ПО ЛЕЗВИЮ НОЖА

Газета "Невское время" №213
22.11.2000
Татьяна Позняк

Российский оскаровский комитет решил недавно, что от нашей страны за самую престижную кинематографическую премию "Оскар" в номинации "Лучший зарубежный фильм" в этом году будет бороться новая картина питерского режиссера Алексея Учителя "Дневник его жены".

Учитель, который вопреки своей фамилии всегда был чужд в творчестве назиданию, и ныне далек от него, как никогда. Ради 130-летия "великого Скорпиона" русской литературы он решил "поговорить о странностях любви", которая надолго превратила в ад жизнь Ивана Бунина и его жены Веры Муромцевой. В основу фильма легла широко обсуждавшаяся в эмигрантских кругах история любовного многоугольника, "вершиной" коего во всех смыслах был Бунин.
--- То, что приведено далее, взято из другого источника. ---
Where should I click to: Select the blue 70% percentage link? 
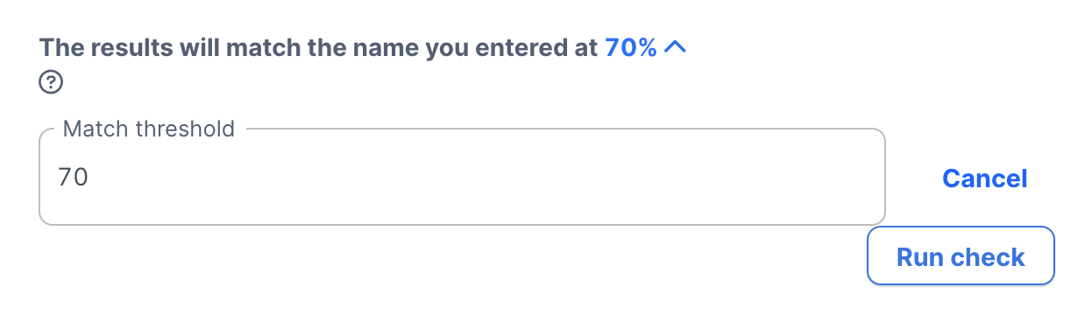pyautogui.click(x=631, y=48)
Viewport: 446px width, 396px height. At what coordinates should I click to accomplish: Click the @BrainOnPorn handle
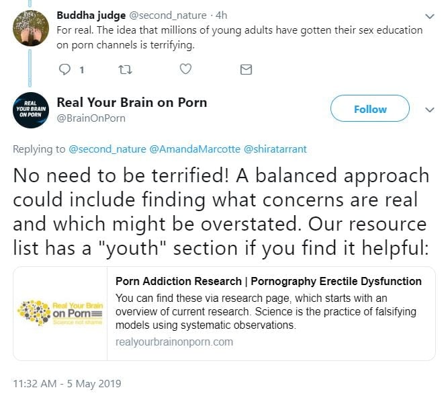click(91, 118)
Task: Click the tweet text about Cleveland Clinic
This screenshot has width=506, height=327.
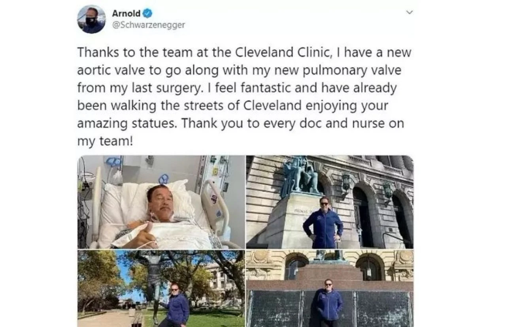Action: click(x=244, y=96)
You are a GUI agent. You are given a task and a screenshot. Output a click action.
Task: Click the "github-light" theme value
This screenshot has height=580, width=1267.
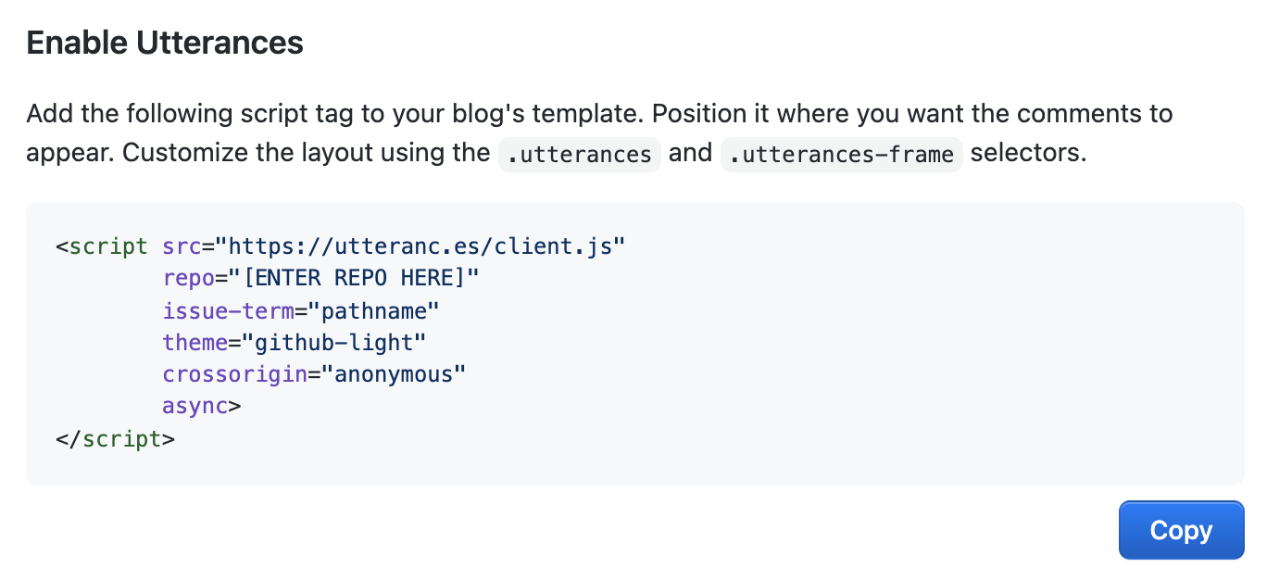[x=333, y=343]
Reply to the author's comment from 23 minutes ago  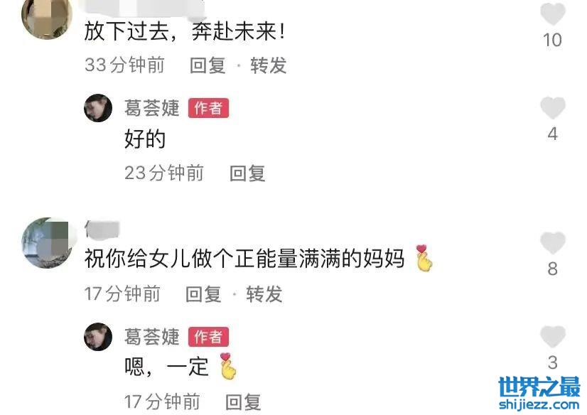247,173
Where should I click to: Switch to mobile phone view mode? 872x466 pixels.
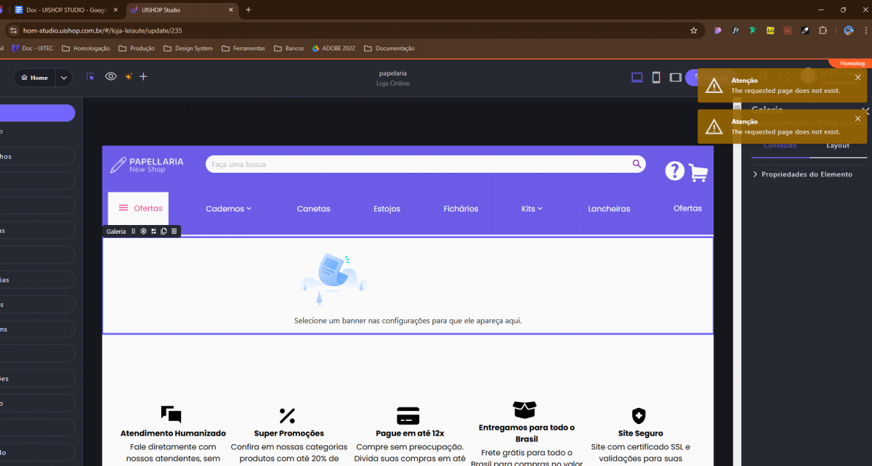[x=656, y=78]
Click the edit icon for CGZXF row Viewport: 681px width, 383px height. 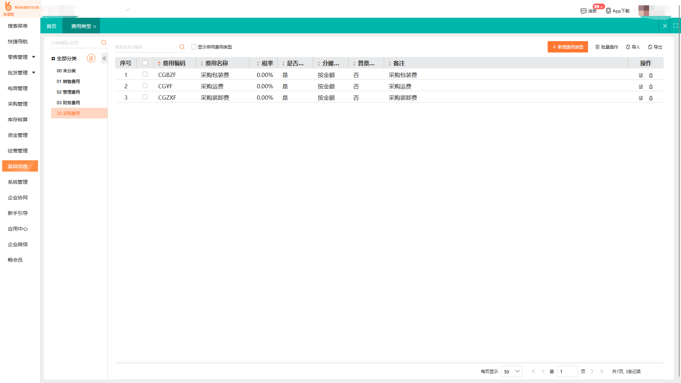(x=641, y=97)
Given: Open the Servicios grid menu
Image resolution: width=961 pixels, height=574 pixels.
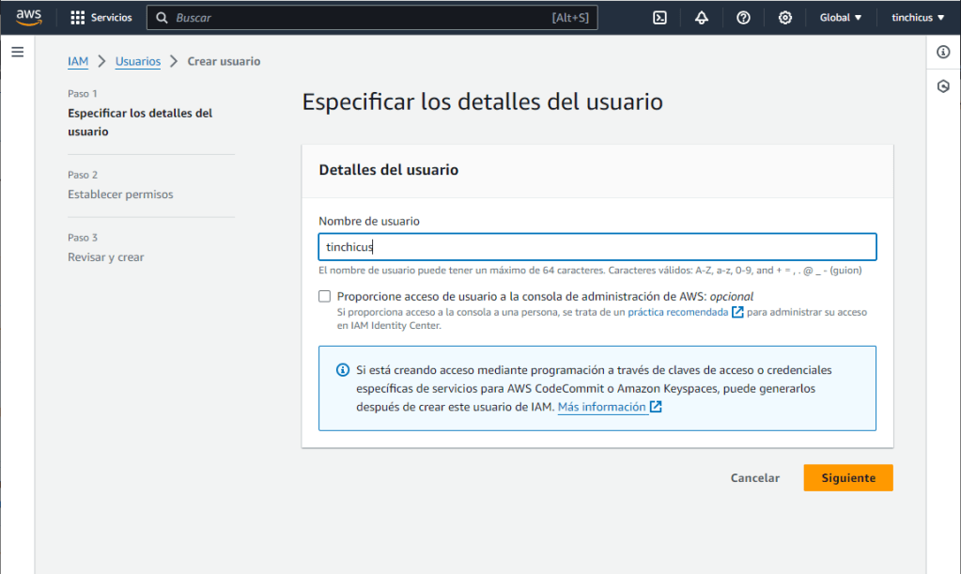Looking at the screenshot, I should [101, 18].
Главная роль, специально написанная сценаристом Дуней Смирновой для своего отца – режиссера, актера и драматурга Андрея Смирнова, стала камертоном этого фильма, тем таинственным, невесть откуда берущимся "звуком", без которого, по Бунину, никак нельзя браться за писание. "Если этот изначальный ЗВУК не удается взять правильно, то неизбежно или запутаешься..., или отбросишь начатое как негодное..." На сей раз такой беды не случилось. Бунин у Смирнова "звучит" не просто верной и чистой нотой – это мощный, не без трагического диссонанса, аккорд, в унисон которому дрогнула душа российского зрителя. И может быть, есть неумолимая логика в том, что неукротимого Ивана Алексеевича так заразительно, на одном – но совсем не "легком" – дыхании сыграл по-своему неукротимый Андрей Сергеевич, кроме легендарного "Белорусского вокзала" снявший запрещенные советской цензурой фильмы "Ангел" и "Осень".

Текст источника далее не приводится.